What happens when you execute a return?


Code: [Select]
// map it to an 8 bit range for efficient calculations in updateAudio
  volume = sensor_value / 4;
  volume1 = sensor_value1 / 4;

LiamNaughton

i don't understand what you have done there?

AWOL

#9
Jun 25, 2015, 12:05 pm Last Edit: Jun 25, 2015, 12:57 pm by AWOL
In the first part, I haven't done anything except ask a question about your code.

In the second part, I've pointed out that an expensive "map()" can be replaced with a simple divide, which the compiler will probably simplify to an even less expensive "shift"

LiamNaughton

The code compiles without any errors but the second potentiometer does not do anything

AWOL

#11
Jun 25, 2015, 12:46 pm Last Edit: Jun 25, 2015, 12:47 pm by AWOL
Lots of things can compile without error, but not do what the author wanted or intended (or indeed, anything at all).
There's a question in my reply #7; finding out the answer would help you greatly.

1:1

Have you read up on what happens when you execute a return?
answer >> appears not :)

You can only return one instance of the declared return type - furthermore, it is the first the code encounters.

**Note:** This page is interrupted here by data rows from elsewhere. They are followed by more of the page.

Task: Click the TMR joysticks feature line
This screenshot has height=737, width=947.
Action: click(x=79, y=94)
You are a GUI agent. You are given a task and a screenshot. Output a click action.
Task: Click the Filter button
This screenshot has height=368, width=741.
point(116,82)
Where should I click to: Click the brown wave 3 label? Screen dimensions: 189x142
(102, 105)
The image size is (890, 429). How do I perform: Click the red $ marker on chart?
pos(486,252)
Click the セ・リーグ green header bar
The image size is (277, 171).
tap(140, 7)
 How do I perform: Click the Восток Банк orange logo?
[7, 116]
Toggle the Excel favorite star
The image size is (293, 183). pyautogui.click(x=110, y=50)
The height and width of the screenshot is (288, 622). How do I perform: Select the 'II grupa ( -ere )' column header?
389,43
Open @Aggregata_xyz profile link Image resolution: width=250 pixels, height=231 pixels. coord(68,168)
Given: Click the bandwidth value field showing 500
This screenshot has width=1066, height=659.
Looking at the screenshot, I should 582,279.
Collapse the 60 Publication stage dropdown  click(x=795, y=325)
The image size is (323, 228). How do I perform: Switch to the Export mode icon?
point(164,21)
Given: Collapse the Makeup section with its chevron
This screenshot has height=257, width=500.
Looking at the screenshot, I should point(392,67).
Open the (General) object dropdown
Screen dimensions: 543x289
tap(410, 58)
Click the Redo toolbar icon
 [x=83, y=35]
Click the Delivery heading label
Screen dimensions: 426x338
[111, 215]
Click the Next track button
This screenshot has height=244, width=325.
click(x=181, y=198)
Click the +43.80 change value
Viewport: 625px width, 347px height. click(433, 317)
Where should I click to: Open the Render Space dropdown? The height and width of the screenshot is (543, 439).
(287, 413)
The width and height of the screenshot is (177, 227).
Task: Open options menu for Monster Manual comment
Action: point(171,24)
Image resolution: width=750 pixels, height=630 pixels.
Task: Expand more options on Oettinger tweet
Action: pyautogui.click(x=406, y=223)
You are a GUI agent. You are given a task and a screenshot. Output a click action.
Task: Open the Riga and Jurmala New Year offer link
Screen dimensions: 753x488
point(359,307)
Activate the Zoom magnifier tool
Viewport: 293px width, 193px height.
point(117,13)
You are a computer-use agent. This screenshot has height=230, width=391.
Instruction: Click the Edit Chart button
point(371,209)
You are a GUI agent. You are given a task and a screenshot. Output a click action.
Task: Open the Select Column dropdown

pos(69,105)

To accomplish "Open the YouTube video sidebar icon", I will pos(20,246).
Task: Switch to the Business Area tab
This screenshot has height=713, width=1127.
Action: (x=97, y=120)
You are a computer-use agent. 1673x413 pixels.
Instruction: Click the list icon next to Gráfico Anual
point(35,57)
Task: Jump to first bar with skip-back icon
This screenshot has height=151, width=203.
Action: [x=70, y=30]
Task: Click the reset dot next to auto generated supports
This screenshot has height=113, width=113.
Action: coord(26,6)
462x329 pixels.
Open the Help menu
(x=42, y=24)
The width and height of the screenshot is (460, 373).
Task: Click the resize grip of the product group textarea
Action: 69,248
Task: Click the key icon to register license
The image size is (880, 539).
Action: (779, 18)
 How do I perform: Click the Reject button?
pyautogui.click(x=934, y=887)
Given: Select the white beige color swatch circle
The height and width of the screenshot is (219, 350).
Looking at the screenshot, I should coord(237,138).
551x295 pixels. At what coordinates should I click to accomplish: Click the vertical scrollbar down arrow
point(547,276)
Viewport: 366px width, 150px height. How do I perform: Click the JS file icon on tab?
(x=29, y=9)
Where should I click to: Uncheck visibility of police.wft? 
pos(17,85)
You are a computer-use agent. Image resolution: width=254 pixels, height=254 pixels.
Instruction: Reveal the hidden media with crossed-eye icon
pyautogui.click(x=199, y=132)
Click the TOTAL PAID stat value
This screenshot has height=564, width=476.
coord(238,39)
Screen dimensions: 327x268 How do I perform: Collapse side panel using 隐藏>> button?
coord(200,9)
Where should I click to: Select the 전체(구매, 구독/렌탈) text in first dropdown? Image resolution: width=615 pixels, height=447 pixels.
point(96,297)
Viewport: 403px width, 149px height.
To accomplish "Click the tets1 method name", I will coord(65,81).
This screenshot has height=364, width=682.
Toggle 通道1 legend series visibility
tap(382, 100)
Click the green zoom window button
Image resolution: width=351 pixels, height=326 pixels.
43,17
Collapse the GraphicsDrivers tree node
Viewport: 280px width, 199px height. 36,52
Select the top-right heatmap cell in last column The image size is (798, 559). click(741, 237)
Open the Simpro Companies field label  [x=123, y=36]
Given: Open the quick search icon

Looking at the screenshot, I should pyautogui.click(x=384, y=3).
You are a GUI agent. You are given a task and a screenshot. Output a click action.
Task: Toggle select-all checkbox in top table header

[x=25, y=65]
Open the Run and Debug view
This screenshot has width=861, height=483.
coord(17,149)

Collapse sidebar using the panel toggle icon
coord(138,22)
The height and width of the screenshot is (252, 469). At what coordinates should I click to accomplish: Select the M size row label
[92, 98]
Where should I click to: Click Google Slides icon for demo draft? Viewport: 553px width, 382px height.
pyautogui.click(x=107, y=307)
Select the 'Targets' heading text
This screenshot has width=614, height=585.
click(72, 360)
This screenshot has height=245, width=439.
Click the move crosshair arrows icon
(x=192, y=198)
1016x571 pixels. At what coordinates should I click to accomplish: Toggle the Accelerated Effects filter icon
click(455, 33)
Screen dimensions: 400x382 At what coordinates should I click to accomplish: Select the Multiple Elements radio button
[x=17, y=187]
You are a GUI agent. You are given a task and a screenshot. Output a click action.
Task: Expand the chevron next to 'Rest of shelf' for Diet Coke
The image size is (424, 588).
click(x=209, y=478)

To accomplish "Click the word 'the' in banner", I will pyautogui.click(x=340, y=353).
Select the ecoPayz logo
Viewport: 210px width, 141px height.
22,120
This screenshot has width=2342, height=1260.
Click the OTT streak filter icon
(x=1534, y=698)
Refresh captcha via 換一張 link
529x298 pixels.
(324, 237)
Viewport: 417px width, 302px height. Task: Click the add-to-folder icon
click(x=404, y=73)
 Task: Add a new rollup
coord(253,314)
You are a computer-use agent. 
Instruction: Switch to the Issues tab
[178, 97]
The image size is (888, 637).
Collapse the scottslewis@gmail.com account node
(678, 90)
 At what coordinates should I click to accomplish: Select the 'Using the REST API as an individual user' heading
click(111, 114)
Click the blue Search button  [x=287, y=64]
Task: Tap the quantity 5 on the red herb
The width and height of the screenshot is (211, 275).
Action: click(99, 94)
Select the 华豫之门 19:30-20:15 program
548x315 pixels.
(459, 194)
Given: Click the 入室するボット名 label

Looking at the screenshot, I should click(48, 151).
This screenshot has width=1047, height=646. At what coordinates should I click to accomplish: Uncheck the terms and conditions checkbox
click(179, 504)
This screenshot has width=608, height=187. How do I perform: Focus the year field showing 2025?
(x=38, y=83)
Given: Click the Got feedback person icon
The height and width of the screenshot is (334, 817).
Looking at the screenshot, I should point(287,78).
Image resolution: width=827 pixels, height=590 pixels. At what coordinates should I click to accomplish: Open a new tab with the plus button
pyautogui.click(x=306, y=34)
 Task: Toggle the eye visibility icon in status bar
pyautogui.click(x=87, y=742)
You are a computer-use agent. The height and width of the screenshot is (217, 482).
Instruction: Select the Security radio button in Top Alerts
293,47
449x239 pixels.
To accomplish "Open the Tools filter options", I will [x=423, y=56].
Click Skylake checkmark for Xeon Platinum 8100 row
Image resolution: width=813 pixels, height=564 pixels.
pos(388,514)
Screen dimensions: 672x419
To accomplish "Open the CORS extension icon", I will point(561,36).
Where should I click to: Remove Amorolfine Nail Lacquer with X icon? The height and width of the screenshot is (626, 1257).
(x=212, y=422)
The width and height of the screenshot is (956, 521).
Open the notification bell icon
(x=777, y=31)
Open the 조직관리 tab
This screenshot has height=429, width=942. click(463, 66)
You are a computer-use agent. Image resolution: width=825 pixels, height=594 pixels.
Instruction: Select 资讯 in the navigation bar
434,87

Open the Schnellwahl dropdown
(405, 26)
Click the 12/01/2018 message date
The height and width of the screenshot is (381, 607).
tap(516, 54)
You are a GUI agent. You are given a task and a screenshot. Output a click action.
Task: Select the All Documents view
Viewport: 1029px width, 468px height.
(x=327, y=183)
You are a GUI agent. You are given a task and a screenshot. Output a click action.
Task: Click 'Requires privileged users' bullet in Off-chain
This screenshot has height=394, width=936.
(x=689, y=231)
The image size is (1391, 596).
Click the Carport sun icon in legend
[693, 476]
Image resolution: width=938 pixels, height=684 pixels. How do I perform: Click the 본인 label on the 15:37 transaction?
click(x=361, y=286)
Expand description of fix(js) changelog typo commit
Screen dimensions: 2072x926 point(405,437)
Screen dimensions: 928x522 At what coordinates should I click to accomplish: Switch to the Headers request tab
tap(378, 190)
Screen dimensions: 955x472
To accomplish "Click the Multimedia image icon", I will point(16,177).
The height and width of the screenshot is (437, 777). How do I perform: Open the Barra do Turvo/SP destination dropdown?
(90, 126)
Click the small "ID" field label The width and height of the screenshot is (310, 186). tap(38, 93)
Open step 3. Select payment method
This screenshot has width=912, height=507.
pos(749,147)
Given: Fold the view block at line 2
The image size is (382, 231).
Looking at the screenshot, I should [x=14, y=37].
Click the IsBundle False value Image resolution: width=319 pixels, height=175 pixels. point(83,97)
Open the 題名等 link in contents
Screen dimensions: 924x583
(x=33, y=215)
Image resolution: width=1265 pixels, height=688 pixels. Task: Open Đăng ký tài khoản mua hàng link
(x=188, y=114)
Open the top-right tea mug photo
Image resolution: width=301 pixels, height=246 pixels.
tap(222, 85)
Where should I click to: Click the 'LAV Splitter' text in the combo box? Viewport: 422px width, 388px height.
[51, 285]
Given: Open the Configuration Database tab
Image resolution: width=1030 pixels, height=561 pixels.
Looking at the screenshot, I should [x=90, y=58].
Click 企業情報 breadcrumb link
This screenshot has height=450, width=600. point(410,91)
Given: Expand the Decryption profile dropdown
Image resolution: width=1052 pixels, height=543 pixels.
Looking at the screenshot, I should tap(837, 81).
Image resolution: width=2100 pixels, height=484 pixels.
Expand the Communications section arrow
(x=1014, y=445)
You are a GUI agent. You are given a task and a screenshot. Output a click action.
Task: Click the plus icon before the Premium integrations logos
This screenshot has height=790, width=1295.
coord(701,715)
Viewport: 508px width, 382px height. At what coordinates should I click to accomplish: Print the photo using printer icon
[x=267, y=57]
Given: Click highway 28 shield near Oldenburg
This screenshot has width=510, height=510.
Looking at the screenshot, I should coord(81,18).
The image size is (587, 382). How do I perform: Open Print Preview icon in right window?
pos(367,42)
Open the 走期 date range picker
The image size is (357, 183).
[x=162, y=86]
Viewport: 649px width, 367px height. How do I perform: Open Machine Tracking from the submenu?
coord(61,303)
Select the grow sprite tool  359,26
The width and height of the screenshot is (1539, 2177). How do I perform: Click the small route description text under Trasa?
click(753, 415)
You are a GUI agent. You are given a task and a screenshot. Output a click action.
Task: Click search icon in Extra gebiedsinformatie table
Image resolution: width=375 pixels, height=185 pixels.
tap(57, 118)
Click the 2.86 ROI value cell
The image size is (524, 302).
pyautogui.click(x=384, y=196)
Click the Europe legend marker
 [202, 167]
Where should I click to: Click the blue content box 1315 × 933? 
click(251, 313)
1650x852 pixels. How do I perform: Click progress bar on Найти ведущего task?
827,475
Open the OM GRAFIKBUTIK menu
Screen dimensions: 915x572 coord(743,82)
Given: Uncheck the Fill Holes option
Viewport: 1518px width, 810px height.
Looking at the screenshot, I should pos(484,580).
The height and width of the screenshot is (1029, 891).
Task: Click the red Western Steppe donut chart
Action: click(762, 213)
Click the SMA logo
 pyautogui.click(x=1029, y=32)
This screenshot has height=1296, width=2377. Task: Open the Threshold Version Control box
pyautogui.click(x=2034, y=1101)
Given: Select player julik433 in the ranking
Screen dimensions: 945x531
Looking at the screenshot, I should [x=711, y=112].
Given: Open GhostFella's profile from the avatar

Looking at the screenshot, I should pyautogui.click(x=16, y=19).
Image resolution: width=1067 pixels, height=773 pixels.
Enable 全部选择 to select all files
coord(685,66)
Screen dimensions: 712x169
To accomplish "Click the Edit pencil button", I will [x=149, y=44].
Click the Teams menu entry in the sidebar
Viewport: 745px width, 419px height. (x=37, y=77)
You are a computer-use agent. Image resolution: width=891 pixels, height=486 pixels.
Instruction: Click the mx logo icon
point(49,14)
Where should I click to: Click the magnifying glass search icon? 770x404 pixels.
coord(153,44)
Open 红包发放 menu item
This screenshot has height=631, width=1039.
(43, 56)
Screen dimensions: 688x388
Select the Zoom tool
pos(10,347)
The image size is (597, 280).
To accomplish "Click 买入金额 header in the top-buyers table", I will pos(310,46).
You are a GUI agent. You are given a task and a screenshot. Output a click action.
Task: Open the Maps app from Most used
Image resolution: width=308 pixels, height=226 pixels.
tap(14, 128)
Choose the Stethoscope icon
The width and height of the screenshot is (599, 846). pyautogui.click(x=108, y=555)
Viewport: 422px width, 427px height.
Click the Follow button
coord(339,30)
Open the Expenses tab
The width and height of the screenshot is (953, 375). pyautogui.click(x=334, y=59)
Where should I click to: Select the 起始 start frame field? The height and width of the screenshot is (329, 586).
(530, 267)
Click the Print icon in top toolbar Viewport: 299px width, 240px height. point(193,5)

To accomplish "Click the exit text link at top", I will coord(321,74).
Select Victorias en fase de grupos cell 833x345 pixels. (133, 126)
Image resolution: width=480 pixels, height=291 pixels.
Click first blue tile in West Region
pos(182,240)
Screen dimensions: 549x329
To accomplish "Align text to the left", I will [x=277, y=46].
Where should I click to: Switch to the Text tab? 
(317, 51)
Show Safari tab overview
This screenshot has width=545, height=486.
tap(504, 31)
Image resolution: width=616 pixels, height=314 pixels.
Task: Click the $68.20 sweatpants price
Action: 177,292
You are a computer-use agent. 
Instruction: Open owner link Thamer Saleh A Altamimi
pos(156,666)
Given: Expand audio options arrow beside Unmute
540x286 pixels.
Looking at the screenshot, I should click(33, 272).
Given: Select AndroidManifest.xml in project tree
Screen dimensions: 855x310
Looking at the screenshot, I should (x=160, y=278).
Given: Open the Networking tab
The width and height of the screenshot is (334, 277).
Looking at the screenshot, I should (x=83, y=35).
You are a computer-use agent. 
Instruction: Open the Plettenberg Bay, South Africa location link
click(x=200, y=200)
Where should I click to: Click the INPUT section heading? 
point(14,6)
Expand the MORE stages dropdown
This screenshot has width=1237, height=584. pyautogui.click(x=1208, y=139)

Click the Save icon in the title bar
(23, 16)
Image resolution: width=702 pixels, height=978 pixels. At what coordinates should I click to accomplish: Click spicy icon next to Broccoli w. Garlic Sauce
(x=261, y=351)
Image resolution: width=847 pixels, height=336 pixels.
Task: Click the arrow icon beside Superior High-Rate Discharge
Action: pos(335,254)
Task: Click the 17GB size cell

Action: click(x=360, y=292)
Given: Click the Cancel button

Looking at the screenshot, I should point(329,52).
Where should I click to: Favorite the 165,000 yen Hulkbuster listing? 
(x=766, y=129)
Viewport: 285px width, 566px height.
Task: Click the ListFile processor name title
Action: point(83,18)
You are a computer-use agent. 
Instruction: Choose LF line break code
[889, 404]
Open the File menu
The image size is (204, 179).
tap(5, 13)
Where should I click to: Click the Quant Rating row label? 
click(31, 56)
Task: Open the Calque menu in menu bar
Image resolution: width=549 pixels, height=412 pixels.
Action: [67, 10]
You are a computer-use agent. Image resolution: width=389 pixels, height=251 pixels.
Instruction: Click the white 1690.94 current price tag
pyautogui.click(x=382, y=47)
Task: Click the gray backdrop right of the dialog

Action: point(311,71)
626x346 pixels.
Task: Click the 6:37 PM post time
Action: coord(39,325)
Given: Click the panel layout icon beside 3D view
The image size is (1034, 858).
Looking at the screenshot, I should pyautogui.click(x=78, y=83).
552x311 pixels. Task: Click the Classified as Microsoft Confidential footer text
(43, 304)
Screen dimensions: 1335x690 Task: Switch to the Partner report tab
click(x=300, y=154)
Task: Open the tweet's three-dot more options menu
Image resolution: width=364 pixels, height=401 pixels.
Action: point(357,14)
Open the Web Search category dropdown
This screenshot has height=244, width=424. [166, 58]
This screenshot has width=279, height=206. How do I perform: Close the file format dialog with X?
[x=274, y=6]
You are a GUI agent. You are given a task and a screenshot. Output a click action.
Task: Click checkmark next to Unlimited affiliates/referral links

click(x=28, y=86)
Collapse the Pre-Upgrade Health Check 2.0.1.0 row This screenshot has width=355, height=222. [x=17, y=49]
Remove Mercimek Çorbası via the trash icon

Coding like that indicates some fundamentals are lacking, which is all good (we've got to start somewhere!) but be careful you're not overestimating your skills, time to do some reading ...
The XY problem:  "the over-use of one line responses that simply link though to websites that describe the XY problem"

LiamNaughton

I see. When I swap the two lines around as shown, the second potentiometer works and not the first. I still cannot seem to find a way around this however.

Code: [Select]

int updateAudio(){
  return ((int)bSin.next() * volume1)>>8;
  return ((int)aSin.next() * volume)>>8; // shift back into range after multiplying by 8 bit value
}

AWOL

Quote
When I swap the two lines around as shown, the second potentiometer works and not the first. I
The first "return" will always be the one executed.